*Given problem*: Rewrite all the items below, substituting "Window size" for each instance of "Viewport" and changing nothing else.

*Data for this exercise*:
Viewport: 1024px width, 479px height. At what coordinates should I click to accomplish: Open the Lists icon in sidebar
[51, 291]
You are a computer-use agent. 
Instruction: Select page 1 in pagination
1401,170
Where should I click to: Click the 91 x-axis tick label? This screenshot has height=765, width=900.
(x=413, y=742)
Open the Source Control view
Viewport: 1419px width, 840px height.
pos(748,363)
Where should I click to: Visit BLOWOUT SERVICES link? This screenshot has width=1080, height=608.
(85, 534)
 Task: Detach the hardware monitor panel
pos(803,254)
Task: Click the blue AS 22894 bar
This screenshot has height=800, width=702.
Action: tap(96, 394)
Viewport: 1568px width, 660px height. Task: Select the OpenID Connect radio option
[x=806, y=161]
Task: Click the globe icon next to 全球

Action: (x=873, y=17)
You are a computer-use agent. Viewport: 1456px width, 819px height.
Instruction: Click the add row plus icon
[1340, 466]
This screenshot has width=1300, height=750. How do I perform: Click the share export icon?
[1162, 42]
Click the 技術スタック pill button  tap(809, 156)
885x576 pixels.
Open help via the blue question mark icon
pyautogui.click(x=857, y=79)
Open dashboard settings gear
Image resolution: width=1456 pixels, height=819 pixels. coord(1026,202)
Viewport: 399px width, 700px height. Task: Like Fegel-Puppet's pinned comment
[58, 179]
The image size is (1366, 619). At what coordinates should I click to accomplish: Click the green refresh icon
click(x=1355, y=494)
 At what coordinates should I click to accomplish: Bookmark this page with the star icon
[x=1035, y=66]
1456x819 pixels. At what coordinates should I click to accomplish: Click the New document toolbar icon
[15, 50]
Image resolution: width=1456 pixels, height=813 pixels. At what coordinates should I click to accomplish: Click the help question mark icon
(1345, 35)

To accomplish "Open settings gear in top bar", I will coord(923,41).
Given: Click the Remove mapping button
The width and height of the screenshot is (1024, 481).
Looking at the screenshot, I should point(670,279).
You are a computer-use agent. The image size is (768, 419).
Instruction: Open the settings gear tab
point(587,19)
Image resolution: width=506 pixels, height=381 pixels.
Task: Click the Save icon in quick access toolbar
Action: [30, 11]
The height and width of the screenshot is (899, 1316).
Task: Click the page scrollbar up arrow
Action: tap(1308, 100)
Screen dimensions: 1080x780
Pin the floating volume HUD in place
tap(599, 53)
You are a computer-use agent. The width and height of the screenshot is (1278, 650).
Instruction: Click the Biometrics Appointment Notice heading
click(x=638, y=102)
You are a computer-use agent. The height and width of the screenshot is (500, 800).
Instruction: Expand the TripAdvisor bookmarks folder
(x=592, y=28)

*Expected answer*:
Window size: 1024px width, 479px height. At what coordinates should I click to accomplish: Open the Lists icon in sidebar
[51, 291]
You are a computer-use agent. 
Instruction: Select page 1 in pagination
1401,170
Where should I click to: Click the 91 x-axis tick label? This screenshot has height=765, width=900.
(x=413, y=742)
Open the Source Control view
Window size: 1419px width, 840px height.
pos(748,363)
Where should I click to: Visit BLOWOUT SERVICES link? This screenshot has width=1080, height=608.
(85, 534)
 Task: Detach the hardware monitor panel
pos(803,254)
Task: Click the blue AS 22894 bar
This screenshot has height=800, width=702.
Action: tap(96, 394)
Window size: 1568px width, 660px height. Task: Select the OpenID Connect radio option
[x=806, y=161]
Task: Click the globe icon next to 全球

Action: (x=873, y=17)
You are a computer-use agent. Window size: 1456px width, 819px height.
Instruction: Click the add row plus icon
[1340, 466]
This screenshot has width=1300, height=750. How do I perform: Click the share export icon?
[1162, 42]
Click the 技術スタック pill button  tap(809, 156)
885x576 pixels.
Open help via the blue question mark icon
pyautogui.click(x=857, y=79)
Open dashboard settings gear
Image resolution: width=1456 pixels, height=819 pixels. coord(1026,202)
Window size: 399px width, 700px height. Task: Like Fegel-Puppet's pinned comment
[58, 179]
The image size is (1366, 619). At what coordinates should I click to accomplish: Click the green refresh icon
click(x=1355, y=494)
 At what coordinates should I click to accomplish: Bookmark this page with the star icon
[x=1035, y=66]
1456x819 pixels. At what coordinates should I click to accomplish: Click the New document toolbar icon
[15, 50]
Image resolution: width=1456 pixels, height=813 pixels. At what coordinates should I click to accomplish: Click the help question mark icon
(1345, 35)

To accomplish "Open settings gear in top bar", I will coord(923,41).
Given: Click the Remove mapping button
The width and height of the screenshot is (1024, 481).
Looking at the screenshot, I should point(670,279).
You are a computer-use agent. The image size is (768, 419).
Instruction: Open the settings gear tab
point(587,19)
Image resolution: width=506 pixels, height=381 pixels.
Task: Click the Save icon in quick access toolbar
Action: [30, 11]
The height and width of the screenshot is (899, 1316).
Task: Click the page scrollbar up arrow
Action: tap(1308, 100)
Screen dimensions: 1080x780
Pin the floating volume HUD in place
tap(599, 53)
You are a computer-use agent. The width and height of the screenshot is (1278, 650).
Instruction: Click the Biometrics Appointment Notice heading
click(x=638, y=102)
You are a computer-use agent. The height and width of the screenshot is (500, 800).
Instruction: Expand the TripAdvisor bookmarks folder
(x=592, y=28)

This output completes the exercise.